Purdue coach Jeff Brohm is the man of the hour, and not only because a fake punt he called turned into gold. It took Darrell Hazell three years to get six wins at Purdue. It just took Brohm 12 games. And one try to beat Indiana. “I knew it was a big game,” he says of the Bucket. “But not this big.” He has lit a fire beneath the Boilermakers. Not good news in Bloomington. 

6:30 p.m. …

Brad Stevens meets the media before the Pacers-Celtics game. He looks as if he’s aged since leaving Butler … by about 20 minutes. 

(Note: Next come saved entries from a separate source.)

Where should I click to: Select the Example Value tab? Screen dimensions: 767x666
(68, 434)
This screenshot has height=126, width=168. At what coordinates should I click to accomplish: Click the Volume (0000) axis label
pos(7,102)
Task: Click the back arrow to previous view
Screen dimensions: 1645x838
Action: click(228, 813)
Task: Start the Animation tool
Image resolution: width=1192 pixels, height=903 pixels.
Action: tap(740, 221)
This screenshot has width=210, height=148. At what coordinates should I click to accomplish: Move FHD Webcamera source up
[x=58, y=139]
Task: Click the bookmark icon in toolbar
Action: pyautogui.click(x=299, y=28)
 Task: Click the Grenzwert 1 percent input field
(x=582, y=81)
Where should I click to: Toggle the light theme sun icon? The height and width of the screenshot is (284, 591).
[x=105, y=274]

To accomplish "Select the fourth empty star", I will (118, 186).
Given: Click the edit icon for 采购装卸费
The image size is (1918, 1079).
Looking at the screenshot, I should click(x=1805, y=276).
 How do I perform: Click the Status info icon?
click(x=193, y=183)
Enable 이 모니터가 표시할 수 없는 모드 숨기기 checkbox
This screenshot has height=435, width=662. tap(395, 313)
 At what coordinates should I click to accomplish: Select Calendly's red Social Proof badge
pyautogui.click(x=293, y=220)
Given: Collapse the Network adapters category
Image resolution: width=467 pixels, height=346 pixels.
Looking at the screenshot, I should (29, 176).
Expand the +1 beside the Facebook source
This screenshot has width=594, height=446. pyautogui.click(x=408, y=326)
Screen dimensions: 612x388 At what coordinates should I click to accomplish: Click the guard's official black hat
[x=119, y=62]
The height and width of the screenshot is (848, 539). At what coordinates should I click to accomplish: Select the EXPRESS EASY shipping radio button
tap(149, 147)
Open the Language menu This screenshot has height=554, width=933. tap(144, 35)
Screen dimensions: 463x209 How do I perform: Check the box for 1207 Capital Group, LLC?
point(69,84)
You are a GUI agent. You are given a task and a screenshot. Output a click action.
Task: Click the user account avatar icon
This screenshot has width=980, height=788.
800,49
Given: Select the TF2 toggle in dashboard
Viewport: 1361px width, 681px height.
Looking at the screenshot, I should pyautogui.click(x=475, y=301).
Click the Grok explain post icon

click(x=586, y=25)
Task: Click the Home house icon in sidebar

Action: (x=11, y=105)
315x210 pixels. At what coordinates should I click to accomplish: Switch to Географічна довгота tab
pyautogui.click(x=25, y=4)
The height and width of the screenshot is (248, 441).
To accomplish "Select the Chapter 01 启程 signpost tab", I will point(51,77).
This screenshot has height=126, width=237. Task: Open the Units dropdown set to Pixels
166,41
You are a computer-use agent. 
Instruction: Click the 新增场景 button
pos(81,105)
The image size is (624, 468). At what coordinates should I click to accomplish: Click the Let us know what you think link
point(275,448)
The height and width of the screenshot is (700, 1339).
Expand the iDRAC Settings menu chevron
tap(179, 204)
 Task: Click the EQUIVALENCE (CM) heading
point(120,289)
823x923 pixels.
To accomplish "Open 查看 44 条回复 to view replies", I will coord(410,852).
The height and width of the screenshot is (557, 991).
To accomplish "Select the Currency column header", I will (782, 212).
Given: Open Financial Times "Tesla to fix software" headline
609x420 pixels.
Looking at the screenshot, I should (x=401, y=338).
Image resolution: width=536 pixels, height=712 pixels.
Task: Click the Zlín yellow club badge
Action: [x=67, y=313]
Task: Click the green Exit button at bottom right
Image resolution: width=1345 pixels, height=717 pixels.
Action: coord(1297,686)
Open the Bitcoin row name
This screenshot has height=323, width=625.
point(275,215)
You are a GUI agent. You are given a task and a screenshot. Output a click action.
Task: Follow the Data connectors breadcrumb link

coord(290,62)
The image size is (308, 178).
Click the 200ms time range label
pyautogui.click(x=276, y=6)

He likes what he’s seen from the Pacers. “They’re fantastic, the way that they’re playing, the way that they’re getting up the floor, the transition numbers, the shooting numbers, the overall offensive numbers. They’re putting a lot of pressure on people. They’re a threat on every possession.

7 p.m. …

It’s been a dramatic day at Lucas Oil Stadium, Southridge and East Central winning the 2A and 4A championships with late touchdowns. Now comes the main event—the 6A showdown between mighty Ben Davis and the Penn defense that has allowed only 10 points in four tournament games.

A Penn title would make a swell story with its Yeoman family affair. Head coach Cory Yeoman’s staff includes two brothers, a son and a nephew, and one of the linebackers is another nephew. His defense also includes Notre Dame recruit Paul Moala and an end with a first name of Rockne. The stars seem aligned.

But then the game starts. Ben Davis scores 28 points in the first seven minutes, 49 by halftime. The Giants are frightening, not to mention in full control. Time to head back to Bankers Life to see how the Pacers are doing.

9:10 p.m. …

Oladipo and his bruised knee are in street clothes, but the Pacers push to a 54-45 halftime lead. My, would this be a plum of a victory.

9:40 p.m. …

Never mind. The Celtics find their rhythm and score 37 points in the third quarter, looking every bit a team about to be 18-3.

Meanwhile, the Ben Davis touchdown tour de force ends over at Lucas Oil 63-14, with six scoring passes from Reese Taylor. Penn had allowed 69 points in 13 games—and 63 in three quarters against the Giants. Ben Davis has sent a message that will echo in the history books of Indiana high school football.

10:30 p.m. …

The Pacers are left to put the 108-98 beating by Boston in perspective. It has been a Celtics clinic, while the Indiana offense that has been so entertaining hit a wall.

“It’s one game. It’s a learning lesson,” Darren Collison says. “We’ve just got to learn from them and go forward.”

McMillan concurs. “That team showed us tonight that there’s another level in the NBA that you have to get to. … We’re trying to get there.”

Noon, Sunday …

The Colts vs. Tennessee—with the Lucas Oil roof open? Talk about your trick plays, a lot of patrons probably show up under-dressed. There have been days the roof was closed that would have been good at the beach. Maybe the Colts are trying to hype sweatshirt sales at the team shop, or change their karma.

4 p.m. …

It doesn’t work. For the fourth time this year, the Colts lose a game after leading by double digits in the second half, this time 20-16. They’re 3-8, and had they just managed to hold onto those leads, they’d be 7-4 and talking playoffs. The season has turned into Groundhog Day. “I don’t have a word for it,” Jack Doyle says. It’s Darius Butler who calls it, “Kind of the same song, over and over.”

There are plenty of empty seats at kickoff, and rows of them by the fourth quarter, even with a close score. Apparently, the fans have tired of the plot. The Colts are in a deadly gray that breeds angst and frustration; good enough to get leads, not good enough to hold them.

So the long Thanksgiving weekend ends, having been good, bad or ugly—depending upon uniform color. Here comes Duke, to play at IU Wednesday. Ohio State and Wisconsin will be in town for the Big Ten football championship Saturday. Indiana's sports wheel keeps turning round.